TASK INSTRUCTIONS: Collect each line of the records containing the string "with".

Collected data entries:
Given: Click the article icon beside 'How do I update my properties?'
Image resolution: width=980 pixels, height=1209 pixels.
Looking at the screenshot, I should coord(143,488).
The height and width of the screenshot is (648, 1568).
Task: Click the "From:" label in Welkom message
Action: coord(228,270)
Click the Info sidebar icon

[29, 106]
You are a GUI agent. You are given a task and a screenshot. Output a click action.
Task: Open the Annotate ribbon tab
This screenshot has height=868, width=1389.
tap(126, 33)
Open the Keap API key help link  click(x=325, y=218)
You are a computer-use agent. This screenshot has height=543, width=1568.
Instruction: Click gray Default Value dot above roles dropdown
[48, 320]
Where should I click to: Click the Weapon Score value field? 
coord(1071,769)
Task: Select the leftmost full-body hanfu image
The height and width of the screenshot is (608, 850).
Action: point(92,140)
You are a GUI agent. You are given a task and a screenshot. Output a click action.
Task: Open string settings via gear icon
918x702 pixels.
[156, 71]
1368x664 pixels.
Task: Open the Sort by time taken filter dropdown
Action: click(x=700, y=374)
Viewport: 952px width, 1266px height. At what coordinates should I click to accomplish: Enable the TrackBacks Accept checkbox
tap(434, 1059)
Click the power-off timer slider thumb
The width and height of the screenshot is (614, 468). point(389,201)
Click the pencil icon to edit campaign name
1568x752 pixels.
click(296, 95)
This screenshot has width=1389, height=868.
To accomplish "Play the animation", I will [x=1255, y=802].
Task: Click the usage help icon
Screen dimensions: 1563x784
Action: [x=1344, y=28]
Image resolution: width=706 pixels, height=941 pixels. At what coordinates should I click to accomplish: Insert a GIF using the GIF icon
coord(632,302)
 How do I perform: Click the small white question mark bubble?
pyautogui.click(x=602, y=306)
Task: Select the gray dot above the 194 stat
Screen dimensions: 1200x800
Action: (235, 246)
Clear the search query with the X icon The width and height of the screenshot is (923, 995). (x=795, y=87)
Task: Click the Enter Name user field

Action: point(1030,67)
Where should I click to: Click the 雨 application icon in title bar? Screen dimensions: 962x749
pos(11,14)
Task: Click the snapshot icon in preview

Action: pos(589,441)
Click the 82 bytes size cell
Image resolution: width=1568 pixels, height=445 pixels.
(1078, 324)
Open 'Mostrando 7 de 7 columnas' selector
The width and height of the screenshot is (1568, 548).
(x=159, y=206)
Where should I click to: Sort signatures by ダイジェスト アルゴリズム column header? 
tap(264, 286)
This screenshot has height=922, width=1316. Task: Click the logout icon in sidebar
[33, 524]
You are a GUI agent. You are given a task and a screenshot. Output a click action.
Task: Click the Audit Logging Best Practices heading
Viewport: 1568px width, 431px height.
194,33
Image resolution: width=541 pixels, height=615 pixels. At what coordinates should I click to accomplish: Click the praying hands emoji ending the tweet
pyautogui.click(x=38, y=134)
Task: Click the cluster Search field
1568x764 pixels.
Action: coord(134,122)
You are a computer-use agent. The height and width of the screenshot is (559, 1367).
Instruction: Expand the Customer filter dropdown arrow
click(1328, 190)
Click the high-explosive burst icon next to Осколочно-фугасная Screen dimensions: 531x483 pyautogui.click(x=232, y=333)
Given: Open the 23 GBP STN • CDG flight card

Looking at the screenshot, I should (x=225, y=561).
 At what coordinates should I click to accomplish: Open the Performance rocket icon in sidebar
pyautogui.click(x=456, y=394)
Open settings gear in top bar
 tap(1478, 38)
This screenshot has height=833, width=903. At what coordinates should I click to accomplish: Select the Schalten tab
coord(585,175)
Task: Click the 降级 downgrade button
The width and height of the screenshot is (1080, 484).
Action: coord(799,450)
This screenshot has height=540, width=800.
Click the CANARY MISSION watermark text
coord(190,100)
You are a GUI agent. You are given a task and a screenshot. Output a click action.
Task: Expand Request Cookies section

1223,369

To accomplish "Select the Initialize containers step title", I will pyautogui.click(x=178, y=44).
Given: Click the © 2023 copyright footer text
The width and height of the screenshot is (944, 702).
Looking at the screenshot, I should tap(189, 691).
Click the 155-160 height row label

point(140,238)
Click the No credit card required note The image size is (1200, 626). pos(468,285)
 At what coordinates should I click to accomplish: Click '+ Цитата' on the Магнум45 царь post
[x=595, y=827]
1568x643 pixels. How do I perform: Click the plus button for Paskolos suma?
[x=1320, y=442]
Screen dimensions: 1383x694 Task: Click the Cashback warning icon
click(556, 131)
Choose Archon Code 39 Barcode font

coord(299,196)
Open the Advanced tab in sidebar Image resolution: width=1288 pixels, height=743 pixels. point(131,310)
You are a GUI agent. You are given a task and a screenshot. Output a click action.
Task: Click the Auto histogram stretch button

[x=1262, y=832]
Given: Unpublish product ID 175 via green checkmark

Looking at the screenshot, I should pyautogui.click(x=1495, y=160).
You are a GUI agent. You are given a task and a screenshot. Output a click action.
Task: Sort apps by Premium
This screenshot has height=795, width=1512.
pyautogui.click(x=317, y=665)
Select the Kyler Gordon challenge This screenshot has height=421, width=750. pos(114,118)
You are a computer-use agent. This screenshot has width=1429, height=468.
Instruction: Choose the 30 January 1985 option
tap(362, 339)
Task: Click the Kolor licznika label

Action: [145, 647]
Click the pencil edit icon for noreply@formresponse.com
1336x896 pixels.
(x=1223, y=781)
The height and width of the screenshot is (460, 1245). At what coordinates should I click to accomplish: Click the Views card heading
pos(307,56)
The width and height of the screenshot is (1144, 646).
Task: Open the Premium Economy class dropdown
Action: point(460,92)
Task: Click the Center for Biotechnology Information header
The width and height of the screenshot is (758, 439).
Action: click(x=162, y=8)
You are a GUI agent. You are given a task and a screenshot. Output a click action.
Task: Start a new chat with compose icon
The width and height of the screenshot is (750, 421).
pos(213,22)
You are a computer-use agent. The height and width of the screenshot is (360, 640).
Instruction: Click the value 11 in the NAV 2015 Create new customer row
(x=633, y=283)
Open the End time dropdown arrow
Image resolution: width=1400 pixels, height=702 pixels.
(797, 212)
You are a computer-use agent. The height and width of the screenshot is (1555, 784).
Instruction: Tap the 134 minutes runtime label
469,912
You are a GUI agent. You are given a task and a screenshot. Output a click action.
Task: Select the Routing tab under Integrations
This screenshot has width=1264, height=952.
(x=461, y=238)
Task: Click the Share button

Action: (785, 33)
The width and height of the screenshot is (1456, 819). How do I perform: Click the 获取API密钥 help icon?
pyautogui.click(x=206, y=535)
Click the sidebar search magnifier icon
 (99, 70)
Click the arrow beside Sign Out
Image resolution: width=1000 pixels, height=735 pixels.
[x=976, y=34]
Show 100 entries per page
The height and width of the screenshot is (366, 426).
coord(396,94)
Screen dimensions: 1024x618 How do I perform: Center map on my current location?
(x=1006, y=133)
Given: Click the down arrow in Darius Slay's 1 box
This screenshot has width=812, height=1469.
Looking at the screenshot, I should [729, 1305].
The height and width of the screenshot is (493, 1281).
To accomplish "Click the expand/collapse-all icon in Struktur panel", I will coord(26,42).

OUTPUT FOR THIS TASK:
Clear the search query with the X icon The width and height of the screenshot is (923, 995). (x=795, y=87)
Task: Start a new chat with compose icon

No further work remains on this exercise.